To find the first derivative, $$f'(x)$$, we use the product rule, which states that if $$f(x) = u(x)v(x)$$, then $$f'(x) = u'(x)v(x) + u(x)v'(x)$$. For $$f(x)=x(x-4)^{3}$$, let $$u(x) = x$$ and $$v(x) = (x-4)^3$$. We find the derivatives of $$u(x)$$ and $$v(x)$$. The derivative of $$u(x)=x$$ is $$u'(x)=1$$. For $$v(x)=(x-4)^3$$, we use the chain rule and power rule. The derivative of $$(x-4)^3$$ is $$3(x-4)^{3-1} \cdot \frac{d}{dx}(x-4)$$, which simplifies to $$3(x-4)^2 \cdot 1 = 3(x-4)^2$$. So, $$v'(x) = 3(x-4)^2$$. Now, substitute these into the product rule formula.

$$f'(x) = (1)(x-4)^3 + (x)(3(x-4)^2)$$

Next, we simplify the expression for $$f'(x)$$ by factoring out the common term $$(x-4)^2$$.

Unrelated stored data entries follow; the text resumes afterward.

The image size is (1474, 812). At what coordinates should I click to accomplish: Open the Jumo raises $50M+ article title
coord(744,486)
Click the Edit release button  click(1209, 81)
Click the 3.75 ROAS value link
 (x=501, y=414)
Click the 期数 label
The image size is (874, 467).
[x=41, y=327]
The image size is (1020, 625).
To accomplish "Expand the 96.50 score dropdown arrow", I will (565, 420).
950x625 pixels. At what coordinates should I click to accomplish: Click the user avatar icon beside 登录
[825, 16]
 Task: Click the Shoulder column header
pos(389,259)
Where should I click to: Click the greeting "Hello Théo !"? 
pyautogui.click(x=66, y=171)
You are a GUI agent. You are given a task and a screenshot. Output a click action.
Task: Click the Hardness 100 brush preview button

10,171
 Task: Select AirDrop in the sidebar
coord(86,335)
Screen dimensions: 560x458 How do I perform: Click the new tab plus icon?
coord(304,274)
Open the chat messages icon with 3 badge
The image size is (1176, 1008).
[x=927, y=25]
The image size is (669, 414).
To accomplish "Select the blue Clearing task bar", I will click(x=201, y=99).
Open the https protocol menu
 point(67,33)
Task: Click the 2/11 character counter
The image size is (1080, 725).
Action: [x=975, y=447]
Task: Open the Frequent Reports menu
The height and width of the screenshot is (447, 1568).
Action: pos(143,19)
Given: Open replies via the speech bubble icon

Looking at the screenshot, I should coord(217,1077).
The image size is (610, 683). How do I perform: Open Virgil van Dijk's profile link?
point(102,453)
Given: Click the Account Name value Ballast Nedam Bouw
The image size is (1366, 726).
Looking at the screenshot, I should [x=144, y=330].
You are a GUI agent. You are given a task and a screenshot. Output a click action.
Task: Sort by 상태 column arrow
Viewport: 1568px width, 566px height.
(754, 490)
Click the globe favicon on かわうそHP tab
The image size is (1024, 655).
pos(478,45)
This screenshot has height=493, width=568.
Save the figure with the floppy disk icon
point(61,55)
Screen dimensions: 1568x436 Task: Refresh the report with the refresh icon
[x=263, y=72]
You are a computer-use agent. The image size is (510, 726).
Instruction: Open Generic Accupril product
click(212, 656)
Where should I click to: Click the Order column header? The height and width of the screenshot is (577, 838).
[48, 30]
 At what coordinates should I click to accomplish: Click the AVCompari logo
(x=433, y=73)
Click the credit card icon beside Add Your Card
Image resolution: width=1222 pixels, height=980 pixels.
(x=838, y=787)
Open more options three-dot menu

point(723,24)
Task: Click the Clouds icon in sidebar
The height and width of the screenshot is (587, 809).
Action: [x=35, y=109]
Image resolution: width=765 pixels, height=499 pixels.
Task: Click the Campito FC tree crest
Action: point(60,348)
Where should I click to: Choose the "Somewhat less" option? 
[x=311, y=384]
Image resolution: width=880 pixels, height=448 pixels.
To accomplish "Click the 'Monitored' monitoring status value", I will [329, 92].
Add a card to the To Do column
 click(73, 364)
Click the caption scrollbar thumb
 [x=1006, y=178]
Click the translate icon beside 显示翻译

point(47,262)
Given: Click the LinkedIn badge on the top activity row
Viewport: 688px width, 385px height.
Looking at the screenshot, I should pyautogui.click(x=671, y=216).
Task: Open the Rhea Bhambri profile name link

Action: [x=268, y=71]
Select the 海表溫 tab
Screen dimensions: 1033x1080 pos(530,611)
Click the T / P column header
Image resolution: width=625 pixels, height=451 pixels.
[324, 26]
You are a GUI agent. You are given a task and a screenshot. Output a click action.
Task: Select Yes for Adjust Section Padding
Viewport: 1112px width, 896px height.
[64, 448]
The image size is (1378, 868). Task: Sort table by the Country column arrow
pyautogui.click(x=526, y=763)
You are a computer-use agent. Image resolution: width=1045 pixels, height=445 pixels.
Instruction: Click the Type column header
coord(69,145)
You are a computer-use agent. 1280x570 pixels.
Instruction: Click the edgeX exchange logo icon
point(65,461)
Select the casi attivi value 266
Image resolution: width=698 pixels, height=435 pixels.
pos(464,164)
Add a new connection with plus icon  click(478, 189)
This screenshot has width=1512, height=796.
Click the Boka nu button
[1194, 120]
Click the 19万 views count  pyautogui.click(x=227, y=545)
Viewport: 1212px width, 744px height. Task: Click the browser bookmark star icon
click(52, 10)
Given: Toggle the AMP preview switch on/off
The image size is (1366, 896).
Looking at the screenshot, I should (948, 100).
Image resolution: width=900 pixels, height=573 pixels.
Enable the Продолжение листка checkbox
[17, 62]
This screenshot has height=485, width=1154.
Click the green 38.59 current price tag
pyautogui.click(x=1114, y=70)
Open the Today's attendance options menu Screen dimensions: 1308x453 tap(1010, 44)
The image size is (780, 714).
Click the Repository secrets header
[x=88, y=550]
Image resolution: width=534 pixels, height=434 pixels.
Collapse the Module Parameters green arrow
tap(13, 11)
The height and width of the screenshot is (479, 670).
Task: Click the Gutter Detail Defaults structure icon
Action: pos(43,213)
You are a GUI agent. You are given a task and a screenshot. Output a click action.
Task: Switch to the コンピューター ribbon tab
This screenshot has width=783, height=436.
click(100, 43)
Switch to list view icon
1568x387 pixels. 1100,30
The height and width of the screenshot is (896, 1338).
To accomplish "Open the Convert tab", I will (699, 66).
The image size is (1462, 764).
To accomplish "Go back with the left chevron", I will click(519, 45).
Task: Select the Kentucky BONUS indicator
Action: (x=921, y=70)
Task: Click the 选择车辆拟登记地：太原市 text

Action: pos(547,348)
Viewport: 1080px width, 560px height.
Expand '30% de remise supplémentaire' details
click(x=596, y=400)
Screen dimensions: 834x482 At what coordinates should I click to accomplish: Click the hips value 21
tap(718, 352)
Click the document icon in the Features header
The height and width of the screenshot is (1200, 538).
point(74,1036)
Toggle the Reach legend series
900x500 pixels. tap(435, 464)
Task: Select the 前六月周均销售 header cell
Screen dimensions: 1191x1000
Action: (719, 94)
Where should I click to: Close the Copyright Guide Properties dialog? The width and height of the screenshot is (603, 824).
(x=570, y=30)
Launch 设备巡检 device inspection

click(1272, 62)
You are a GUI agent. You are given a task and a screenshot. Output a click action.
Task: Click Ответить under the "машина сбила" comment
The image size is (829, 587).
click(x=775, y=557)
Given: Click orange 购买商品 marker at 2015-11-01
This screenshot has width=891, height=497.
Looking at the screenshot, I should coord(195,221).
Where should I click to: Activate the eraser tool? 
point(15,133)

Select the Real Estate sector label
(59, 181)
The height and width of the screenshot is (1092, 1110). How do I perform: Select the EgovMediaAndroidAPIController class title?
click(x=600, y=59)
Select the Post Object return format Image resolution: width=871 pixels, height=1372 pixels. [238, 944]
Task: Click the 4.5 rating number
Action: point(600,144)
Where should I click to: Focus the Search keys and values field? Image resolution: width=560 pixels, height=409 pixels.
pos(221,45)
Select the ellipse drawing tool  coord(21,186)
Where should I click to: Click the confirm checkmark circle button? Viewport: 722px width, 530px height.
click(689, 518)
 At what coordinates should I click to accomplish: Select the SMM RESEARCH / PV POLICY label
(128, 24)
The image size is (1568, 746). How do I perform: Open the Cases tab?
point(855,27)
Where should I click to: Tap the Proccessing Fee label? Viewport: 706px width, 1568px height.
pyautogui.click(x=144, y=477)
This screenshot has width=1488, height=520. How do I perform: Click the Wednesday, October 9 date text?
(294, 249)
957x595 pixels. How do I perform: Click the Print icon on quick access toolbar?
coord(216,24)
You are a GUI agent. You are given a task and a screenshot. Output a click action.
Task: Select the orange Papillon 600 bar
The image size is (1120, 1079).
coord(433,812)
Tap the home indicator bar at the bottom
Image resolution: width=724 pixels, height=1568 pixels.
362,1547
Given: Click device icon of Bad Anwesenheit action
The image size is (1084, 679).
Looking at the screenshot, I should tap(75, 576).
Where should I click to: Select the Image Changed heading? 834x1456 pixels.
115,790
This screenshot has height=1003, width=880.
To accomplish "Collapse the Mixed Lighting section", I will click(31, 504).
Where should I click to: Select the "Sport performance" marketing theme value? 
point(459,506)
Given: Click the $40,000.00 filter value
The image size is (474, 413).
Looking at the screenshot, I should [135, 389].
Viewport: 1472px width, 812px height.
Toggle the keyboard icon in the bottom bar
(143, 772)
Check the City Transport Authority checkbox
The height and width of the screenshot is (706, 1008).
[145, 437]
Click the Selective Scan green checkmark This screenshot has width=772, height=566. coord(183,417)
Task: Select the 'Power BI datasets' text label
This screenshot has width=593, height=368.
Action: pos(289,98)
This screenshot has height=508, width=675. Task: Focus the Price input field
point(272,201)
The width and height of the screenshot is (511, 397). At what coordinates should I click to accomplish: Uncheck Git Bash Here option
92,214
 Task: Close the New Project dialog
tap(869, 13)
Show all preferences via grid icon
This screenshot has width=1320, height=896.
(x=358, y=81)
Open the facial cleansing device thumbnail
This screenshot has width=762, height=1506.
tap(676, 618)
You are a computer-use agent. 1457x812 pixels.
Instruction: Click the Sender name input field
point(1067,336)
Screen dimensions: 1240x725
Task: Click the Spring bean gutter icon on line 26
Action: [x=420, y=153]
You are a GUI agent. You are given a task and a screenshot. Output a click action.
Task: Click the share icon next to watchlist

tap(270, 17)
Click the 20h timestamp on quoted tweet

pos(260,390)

$$f'(x) = (x-4)^2[(x-4) + 3x]$$

$$f'(x) = (x-4)^2[4x - 4]$$

$$f'(x) = 4(x-4)^2(x-1)$$

**step2 Solve the Equation $$f'(x)=0$$**

To find the values of $$x$$ for which $$f'(x)=0$$, we set the simplified expression for $$f'(x)$$ equal to zero. Since it is a product of terms, the equation holds true if any of its factors are zero.

$$4(x-4)^2(x-1) = 0$$

This equation is satisfied if $$(x-4)^2 = 0$$ or if $$(x-1) = 0$$. We solve each of these simpler equations for $$x$$.

$$x-4 = 0 \Rightarrow x = 4$$

$$x-1 = 0 \Rightarrow x = 1$$

**step3 Calculate the Second Derivative of the Function**

To find the second derivative, $$f''(x)$$, we differentiate $$f'(x) = 4(x-4)^2(x-1)$$ using the product rule again. Let $$U(x) = 4(x-4)^2$$ and $$V(x) = (x-1)$$. First, find their derivatives. For $$U(x)=4(x-4)^2$$, using the chain rule and power rule, $$U'(x) = 4 \cdot 2(x-4)^{2-1} \cdot 1 = 8(x-4)$$. For $$V(x)=(x-1)$$, its derivative is $$V'(x)=1$$. Now, apply the product rule: $$f''(x) = U'(x)V(x) + U(x)V'(x)$$.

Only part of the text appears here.